» WHAT TO DO: Exactly as written, return every line of the data below.

Stored records
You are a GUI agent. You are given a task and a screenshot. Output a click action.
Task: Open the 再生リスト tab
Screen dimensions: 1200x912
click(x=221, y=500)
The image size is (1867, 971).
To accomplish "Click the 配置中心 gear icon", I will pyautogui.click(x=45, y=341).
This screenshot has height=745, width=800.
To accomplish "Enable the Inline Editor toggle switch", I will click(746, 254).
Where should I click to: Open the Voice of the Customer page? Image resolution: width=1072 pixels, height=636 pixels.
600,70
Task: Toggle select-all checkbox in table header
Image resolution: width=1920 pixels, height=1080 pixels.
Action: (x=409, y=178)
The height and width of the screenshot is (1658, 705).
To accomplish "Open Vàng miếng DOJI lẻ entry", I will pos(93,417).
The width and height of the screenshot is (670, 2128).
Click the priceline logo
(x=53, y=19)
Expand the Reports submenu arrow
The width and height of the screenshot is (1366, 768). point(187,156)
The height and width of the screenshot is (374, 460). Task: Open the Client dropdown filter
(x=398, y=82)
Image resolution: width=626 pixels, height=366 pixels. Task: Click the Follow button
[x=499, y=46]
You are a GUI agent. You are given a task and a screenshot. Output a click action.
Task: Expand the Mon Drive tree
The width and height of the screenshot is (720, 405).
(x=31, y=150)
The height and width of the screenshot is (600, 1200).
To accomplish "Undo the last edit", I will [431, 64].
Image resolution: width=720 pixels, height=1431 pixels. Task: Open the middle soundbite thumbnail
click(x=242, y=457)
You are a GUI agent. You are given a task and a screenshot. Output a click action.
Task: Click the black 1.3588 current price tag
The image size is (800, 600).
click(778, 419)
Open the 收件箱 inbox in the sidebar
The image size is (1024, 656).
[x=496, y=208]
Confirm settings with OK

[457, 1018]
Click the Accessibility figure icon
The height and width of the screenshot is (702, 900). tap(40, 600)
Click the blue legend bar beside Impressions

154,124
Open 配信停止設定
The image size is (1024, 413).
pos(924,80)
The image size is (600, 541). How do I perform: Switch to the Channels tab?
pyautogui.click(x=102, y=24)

» PROBLEM SOLUTION:
You are a GUI agent. You are given a task and a screenshot. Output a click action.
Task: Open the 再生リスト tab
Screen dimensions: 1200x912
click(x=221, y=500)
The image size is (1867, 971).
To accomplish "Click the 配置中心 gear icon", I will pyautogui.click(x=45, y=341).
This screenshot has height=745, width=800.
To accomplish "Enable the Inline Editor toggle switch", I will click(746, 254).
Where should I click to: Open the Voice of the Customer page? Image resolution: width=1072 pixels, height=636 pixels.
600,70
Task: Toggle select-all checkbox in table header
Image resolution: width=1920 pixels, height=1080 pixels.
Action: (x=409, y=178)
The height and width of the screenshot is (1658, 705).
To accomplish "Open Vàng miếng DOJI lẻ entry", I will pos(93,417).
The width and height of the screenshot is (670, 2128).
Click the priceline logo
(x=53, y=19)
Expand the Reports submenu arrow
The width and height of the screenshot is (1366, 768). point(187,156)
The height and width of the screenshot is (374, 460). Task: Open the Client dropdown filter
(x=398, y=82)
Image resolution: width=626 pixels, height=366 pixels. Task: Click the Follow button
[x=499, y=46]
You are a GUI agent. You are given a task and a screenshot. Output a click action.
Task: Expand the Mon Drive tree
The width and height of the screenshot is (720, 405).
(x=31, y=150)
The height and width of the screenshot is (600, 1200).
To accomplish "Undo the last edit", I will [431, 64].
Image resolution: width=720 pixels, height=1431 pixels. Task: Open the middle soundbite thumbnail
click(x=242, y=457)
You are a GUI agent. You are given a task and a screenshot. Output a click action.
Task: Click the black 1.3588 current price tag
The image size is (800, 600).
click(778, 419)
Open the 收件箱 inbox in the sidebar
The image size is (1024, 656).
[x=496, y=208]
Confirm settings with OK

[457, 1018]
Click the Accessibility figure icon
The height and width of the screenshot is (702, 900). tap(40, 600)
Click the blue legend bar beside Impressions

154,124
Open 配信停止設定
The image size is (1024, 413).
pos(924,80)
The image size is (600, 541). How do I perform: Switch to the Channels tab?
pyautogui.click(x=102, y=24)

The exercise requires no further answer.